Answer

**step1** Understanding the problem statement

The problem asks us to find the derivative, $$F'\left(x\right)$$, of a function $$F\left(x\right)$$ which is defined as a definite integral. The problem provides the exact statement of the Second Part of the Fundamental Theorem of Calculus, which is the key rule to solve this problem.

**step2** Recalling the Fundamental Theorem of Calculus

The Second Part of the Fundamental Theorem of Calculus states a direct relationship between a function defined as an integral and its derivative. Specifically, if a function $$F\left(x\right)$$ is given by the integral $$F\left(x\right)=\int\limits_{a}^{x} f\left(t\right)\d t$$, where $$a$$ is a constant and $$x$$ is the upper limit of integration, then its derivative, $$F'\left(x\right)$$, is simply the function being integrated, $$f\left(t\right)$$, with $$t$$ replaced by $$x$$. So, $$F'\left(x\right)=f\left(x\right)$$.

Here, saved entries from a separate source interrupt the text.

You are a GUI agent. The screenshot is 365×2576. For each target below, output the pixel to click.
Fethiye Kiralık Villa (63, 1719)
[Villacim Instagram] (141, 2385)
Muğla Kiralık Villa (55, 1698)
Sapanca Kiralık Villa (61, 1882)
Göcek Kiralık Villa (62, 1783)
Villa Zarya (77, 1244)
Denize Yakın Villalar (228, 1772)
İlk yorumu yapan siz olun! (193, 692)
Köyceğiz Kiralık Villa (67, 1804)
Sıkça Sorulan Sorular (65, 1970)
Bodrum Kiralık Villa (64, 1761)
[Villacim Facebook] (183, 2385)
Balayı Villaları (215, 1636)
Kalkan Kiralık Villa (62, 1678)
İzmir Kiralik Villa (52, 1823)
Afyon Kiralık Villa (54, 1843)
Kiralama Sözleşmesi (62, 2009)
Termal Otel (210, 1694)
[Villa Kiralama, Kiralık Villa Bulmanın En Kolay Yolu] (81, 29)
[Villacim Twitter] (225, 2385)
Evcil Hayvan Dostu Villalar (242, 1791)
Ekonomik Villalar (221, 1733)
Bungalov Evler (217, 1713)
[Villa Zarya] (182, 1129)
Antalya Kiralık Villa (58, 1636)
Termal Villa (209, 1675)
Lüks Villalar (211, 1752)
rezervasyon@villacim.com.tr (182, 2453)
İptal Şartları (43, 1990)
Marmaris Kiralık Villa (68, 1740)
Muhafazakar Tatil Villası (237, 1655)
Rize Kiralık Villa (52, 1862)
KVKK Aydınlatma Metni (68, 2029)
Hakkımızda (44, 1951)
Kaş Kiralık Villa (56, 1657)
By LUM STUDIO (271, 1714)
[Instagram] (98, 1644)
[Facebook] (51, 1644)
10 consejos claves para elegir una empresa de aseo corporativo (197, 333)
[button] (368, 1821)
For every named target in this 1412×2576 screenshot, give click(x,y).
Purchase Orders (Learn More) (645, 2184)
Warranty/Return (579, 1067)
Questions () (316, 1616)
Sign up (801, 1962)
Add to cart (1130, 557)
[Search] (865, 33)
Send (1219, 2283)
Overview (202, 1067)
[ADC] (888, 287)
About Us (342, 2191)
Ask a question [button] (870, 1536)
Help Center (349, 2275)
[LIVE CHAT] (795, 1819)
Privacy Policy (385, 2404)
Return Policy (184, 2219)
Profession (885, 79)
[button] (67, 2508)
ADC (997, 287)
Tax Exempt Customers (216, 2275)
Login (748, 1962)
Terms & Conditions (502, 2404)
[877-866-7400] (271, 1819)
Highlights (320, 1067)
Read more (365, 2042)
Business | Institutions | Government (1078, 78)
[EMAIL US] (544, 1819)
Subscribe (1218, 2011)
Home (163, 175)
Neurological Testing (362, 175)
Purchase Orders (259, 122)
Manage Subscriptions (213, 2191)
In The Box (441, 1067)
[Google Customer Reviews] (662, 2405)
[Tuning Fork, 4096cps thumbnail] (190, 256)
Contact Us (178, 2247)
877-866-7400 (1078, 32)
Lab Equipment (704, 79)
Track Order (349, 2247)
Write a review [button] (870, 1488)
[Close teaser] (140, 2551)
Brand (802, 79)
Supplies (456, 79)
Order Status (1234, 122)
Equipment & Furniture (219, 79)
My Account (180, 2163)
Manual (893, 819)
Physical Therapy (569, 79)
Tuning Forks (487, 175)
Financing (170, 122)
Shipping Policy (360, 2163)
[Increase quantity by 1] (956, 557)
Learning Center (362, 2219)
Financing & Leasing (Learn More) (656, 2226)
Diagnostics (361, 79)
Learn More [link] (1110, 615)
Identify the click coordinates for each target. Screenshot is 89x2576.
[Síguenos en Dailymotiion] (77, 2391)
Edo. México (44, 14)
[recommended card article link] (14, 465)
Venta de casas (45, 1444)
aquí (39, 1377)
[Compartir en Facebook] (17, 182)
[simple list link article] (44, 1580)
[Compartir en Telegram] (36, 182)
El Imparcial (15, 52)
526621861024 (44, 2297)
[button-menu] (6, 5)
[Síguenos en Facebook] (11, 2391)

**step3** Identifying the components of the given function

We are given the function $$F\left(x\right)=\int\limits_{-3}^{x}\sqrt {t+5}\ \d t$$.
To apply the theorem, we need to identify the integrand function, which is $$f\left(t\right)$$.
By comparing our given function to the general form $$F\left(x\right)=\int\limits_{a}^{x} f\left(t\right)\d t$$, we can see that the integrand function $$f\left(t\right)$$ is $$\sqrt {t+5}$$. The lower limit of integration, $$a$$, is $$-3$$, but its specific value does not affect the derivative $$F'(x)$$ in this theorem.

**step4** Applying the Fundamental Theorem of Calculus

According to the theorem, to find $$F'\left(x\right)$$, we simply take the integrand function $$f\left(t\right)$$ and replace every instance of the variable $$t$$ with $$x$$.
Our integrand is $$f\left(t\right)=\sqrt {t+5}$$.

**step5** Stating the derivative

By substituting $$x$$ for $$t$$ in $$f\left(t\right)$$, we find the derivative:
$$F'\left(x\right)=f\left(x\right)=\sqrt {x+5}$$.